Looking at the data, count the lines where the word "search" occurs and answer with only the number.

==================================================

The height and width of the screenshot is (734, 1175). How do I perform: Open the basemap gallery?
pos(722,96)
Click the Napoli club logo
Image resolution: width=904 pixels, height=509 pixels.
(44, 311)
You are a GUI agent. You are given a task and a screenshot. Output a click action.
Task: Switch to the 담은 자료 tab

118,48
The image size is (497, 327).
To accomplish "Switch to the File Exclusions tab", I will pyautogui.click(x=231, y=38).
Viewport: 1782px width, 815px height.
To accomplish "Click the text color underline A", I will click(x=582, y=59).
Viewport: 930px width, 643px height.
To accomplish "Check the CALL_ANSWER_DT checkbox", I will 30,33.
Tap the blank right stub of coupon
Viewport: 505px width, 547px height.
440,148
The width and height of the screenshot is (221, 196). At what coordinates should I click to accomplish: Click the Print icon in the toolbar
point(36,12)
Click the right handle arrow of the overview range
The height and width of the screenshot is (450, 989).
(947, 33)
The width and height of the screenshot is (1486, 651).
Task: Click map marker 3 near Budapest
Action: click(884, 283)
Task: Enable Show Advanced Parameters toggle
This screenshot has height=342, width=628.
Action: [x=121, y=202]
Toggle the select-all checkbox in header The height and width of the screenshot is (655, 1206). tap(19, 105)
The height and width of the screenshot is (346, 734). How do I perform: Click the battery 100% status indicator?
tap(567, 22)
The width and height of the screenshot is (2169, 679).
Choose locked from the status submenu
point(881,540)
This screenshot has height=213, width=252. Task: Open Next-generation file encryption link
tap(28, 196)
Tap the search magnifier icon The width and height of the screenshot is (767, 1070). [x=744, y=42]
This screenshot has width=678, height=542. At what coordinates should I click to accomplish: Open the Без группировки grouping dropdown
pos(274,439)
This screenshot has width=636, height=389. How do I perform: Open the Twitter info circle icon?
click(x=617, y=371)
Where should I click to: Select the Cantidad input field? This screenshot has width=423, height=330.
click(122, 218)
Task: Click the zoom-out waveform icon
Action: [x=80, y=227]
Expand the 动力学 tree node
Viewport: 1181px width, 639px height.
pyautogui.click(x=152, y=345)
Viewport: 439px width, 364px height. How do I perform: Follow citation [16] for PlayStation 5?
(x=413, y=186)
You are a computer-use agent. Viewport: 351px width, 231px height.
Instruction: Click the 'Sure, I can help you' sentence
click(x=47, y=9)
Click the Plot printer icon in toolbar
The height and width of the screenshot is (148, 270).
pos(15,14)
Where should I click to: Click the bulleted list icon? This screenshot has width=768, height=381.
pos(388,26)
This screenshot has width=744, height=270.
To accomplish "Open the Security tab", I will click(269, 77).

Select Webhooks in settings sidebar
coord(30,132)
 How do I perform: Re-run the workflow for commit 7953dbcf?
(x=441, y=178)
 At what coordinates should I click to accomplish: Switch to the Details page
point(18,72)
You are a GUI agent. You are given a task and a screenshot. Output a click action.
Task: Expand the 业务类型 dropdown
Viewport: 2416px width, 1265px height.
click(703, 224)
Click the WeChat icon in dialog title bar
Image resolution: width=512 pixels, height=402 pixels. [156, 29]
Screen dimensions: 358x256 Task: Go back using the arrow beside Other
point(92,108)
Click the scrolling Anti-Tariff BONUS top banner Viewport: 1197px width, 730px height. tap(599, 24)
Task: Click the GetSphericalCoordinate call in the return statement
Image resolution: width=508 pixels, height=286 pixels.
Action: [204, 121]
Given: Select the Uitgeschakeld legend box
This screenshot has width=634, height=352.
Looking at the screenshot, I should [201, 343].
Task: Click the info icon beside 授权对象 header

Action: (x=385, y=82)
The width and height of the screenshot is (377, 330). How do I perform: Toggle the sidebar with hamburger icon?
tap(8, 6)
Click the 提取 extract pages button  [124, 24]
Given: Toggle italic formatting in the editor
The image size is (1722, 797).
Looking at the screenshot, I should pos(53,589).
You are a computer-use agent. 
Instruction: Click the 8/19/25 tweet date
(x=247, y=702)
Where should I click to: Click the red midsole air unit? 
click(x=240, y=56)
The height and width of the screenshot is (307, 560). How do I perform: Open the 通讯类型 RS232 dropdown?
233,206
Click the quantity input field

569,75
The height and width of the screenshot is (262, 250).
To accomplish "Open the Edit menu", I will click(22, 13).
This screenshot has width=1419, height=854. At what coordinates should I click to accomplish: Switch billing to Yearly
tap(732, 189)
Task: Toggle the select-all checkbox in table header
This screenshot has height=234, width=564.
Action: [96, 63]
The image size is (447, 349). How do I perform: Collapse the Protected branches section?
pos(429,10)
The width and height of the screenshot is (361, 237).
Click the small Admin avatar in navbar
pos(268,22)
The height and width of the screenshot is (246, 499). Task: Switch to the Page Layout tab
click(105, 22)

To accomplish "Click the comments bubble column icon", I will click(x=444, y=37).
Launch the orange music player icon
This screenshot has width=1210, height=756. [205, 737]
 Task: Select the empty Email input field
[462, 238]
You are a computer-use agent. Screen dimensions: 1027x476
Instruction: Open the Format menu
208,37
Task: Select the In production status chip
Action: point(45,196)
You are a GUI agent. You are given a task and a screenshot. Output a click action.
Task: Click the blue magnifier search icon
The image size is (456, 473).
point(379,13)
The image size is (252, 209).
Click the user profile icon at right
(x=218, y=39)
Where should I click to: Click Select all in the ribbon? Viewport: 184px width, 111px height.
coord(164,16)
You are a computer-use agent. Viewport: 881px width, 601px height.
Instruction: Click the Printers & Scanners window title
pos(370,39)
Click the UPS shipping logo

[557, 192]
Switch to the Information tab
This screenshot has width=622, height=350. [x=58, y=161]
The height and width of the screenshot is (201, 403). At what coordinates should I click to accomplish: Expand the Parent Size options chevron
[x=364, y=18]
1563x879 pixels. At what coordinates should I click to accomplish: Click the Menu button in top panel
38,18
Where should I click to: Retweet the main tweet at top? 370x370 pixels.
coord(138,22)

==================================================

• [Solution to this exercise] 2